At the session of the Commune of April 25, Jourdé, and not without foundation, congratulated himself on the fact that the Commune had "never yet infringed the principle of private property." By this means they hoped to win over bourgeois public opinion and find the path to compromise.

"Such a doctrine," says Lavrov, and rightly, "did not in the least disarm the enemies of the proletariat, who understood excellently with what its success threatened them, and only sapped the proletarian energy and, as it were, deliberately blinded it in the face of its irreconcilable enemies." (Page 137.) But this enfeebling doctrine was inextricably bound up with the fiction of democracy. The form of mock legality it was that allowed them to think that the problem would be solved without a struggle. "As far as the mass of the population is concerned," writes Arthur Arnould, a member of the Commune, "it was to a certain extent justified in the belief in the existence of, at the very least, a hidden agreement with the Government." Unable to attract the bourgeoisie, the compromisers, as always, deceived the proletariat.
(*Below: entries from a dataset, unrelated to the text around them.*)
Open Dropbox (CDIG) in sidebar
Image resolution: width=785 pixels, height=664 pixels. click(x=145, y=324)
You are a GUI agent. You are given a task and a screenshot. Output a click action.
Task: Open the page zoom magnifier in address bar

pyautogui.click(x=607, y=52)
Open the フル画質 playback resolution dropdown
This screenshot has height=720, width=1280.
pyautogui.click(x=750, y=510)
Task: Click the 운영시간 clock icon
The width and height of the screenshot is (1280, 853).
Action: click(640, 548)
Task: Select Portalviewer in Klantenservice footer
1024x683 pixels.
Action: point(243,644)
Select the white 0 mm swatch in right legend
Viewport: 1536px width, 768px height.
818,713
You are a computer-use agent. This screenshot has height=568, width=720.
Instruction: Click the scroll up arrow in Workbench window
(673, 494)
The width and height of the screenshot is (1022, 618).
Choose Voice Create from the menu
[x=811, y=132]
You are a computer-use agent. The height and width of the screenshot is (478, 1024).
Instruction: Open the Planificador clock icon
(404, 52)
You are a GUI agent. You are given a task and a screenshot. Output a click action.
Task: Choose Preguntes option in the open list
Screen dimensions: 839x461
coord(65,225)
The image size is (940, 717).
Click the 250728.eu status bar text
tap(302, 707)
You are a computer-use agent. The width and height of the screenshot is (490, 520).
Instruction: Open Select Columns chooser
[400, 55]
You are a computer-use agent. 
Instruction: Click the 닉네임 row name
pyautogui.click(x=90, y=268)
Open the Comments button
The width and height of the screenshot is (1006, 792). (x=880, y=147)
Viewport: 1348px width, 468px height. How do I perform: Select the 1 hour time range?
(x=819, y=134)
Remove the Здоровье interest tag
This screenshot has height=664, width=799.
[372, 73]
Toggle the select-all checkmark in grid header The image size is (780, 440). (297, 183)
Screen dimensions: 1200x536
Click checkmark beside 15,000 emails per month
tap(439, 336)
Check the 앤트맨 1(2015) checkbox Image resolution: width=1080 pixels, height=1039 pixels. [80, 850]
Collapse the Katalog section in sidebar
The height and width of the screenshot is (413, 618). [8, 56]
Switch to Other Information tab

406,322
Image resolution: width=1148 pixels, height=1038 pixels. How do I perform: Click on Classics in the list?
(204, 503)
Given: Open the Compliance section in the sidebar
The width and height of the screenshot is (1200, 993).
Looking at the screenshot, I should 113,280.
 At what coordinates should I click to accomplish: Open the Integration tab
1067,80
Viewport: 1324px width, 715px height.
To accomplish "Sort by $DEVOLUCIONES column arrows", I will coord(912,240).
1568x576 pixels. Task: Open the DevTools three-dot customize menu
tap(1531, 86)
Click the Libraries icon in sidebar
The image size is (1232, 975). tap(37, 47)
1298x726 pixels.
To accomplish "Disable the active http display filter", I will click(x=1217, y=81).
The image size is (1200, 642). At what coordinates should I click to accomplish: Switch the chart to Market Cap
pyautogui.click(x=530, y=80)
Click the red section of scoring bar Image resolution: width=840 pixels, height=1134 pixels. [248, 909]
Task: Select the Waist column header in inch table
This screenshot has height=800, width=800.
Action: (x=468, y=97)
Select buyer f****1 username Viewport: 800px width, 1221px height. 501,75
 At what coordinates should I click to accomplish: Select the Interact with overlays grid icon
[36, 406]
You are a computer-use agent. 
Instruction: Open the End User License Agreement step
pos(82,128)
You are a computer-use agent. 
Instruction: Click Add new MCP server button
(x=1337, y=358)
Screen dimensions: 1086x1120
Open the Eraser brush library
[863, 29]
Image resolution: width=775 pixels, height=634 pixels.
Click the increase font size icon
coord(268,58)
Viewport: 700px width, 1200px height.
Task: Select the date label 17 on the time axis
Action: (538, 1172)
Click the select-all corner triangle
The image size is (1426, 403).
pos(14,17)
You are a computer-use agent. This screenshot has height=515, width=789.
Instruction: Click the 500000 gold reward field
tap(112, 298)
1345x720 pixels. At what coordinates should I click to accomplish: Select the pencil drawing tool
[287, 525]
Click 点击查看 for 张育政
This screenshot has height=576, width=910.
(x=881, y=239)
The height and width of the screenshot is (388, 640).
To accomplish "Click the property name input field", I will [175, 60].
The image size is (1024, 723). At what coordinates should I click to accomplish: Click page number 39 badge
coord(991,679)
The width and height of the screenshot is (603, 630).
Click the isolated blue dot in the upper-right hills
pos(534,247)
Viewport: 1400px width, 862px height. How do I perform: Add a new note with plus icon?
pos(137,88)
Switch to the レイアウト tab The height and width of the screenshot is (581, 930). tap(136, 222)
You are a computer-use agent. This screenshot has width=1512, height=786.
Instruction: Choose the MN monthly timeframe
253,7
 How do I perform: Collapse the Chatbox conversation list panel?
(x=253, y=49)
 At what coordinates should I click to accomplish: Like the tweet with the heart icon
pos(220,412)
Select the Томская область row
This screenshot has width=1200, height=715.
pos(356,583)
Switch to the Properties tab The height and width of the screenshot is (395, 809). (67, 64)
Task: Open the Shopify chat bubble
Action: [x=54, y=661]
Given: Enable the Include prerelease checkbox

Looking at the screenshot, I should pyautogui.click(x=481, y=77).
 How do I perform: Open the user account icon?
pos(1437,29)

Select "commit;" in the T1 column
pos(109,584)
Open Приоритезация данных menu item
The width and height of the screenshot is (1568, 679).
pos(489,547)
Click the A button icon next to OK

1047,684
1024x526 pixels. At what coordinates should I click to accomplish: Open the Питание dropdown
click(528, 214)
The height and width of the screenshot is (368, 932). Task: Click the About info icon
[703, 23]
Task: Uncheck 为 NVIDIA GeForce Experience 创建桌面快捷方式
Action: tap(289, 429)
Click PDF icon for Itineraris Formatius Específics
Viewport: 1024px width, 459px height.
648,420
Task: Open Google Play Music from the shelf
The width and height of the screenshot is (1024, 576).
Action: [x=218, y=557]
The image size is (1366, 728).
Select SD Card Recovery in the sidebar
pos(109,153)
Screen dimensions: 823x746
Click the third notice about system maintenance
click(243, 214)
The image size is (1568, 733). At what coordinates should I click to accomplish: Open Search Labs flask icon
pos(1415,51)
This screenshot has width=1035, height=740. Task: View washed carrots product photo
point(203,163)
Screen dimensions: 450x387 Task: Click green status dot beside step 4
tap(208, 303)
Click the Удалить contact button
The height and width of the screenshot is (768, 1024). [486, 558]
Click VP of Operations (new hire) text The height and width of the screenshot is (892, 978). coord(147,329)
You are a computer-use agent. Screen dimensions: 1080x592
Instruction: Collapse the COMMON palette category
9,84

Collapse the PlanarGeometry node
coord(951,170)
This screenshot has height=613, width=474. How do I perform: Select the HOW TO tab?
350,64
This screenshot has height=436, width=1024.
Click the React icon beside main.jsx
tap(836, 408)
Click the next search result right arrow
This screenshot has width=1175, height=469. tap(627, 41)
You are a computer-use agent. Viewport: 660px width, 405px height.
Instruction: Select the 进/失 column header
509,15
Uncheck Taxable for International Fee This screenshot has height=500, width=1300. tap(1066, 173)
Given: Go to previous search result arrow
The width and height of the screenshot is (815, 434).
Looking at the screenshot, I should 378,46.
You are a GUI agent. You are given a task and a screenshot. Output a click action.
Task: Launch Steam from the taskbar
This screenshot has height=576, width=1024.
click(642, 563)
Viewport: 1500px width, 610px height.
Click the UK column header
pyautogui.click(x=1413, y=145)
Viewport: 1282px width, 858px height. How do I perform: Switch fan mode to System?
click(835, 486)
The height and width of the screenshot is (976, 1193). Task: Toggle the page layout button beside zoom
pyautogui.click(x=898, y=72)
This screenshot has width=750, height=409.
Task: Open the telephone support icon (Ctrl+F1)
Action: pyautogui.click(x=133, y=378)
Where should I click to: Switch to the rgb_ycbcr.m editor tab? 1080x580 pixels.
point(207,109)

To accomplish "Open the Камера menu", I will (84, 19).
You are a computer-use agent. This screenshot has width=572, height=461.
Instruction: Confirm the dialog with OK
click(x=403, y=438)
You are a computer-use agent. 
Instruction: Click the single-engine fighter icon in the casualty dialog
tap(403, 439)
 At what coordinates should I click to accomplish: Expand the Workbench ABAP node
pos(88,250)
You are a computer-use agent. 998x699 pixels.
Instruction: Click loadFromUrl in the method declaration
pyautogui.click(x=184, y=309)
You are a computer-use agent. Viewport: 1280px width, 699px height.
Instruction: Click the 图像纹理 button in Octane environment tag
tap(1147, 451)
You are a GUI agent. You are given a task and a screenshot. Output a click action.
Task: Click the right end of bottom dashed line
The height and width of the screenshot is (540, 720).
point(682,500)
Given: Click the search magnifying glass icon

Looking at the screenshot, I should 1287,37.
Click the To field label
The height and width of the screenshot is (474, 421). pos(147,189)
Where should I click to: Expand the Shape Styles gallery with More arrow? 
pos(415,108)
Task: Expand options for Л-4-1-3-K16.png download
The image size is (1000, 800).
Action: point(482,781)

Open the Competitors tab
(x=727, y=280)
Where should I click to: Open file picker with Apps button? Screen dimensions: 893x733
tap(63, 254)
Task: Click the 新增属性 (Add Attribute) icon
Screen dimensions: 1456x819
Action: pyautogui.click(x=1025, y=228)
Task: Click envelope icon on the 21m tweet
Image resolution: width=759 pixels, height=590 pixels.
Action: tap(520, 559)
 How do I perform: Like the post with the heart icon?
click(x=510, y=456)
The clearest evidence of all that, in the conditions of the inevitable and already beginning civil war, democratic parliamentarism expressed only the compromising helplessness of the leading groups, was the senseless procedure of the supplementary elections to the Commune of April 6. At this moment, "it was no longer a question of voting," writes Arthur Arnould. "The situation had become so tragic that there was not either the time or the calmness necessary for the correct functioning of the elections…. All persons devoted to the Commune were on the fortifications, in the forts, in the foremost detachments…. The people attributed no importance whatever to these supplementary elections. The elections were in reality merely parliamentarism. What was required was not to count voters, but to have soldiers: not to discover whether we had lost or gained in the Commune of Paris, but to defend Paris from the Versaillese." From these words Kautsky might have observed why in practice it is not so simple to combine class war with interclass democracy.

"The Commune is not a Constituent Assembly," wrote in his book, Millière, one of the best brains of the Commune. "It is a military Council. It must have one aim, victory; one weapon, force; one law, the law of social salvation."

"They could never understand," Lissagaray accuses the leaders, "that the Commune was a barricade, and not an administration."

They began to understand it in the end, when it was too late. Kautsky has not understood it to this day. There is no reason to believe that he will ever understand it.


The Commune was the living negation of formal democracy, for in its development it signified the dictatorship of working class Paris over the peasant country. It is this fact that dominates all the rest. However much the political doctrinaires, in the midst of the Commune itself, clung to the appearances of democratic legality, every action of the Commune, though insufficient for victory, was sufficient to reveal its illegal nature.

The Commune—that is to say, the Paris City Council—repealed the national law concerning conscription. It called its official organ The Official Journal of the French Republic. Though cautiously, it still laid hands on the State Bank. It proclaimed the separation of Church and State, and abolished the Church Budgets. It entered into relations with various embassies. And so on, and so on. It did all this in virtue of the revolutionary dictatorship. But Clemenceau, young democrat as he was then, would not recognize that virtue.

At a conference with the Central Committee, Clemenceau said: "The rising had an unlawful beginning…. Soon the Committee will become ridiculous, and its decrees will be despised. Besides, Paris has not the right to rise against France, and must unconditionally accept the authority of the Assembly."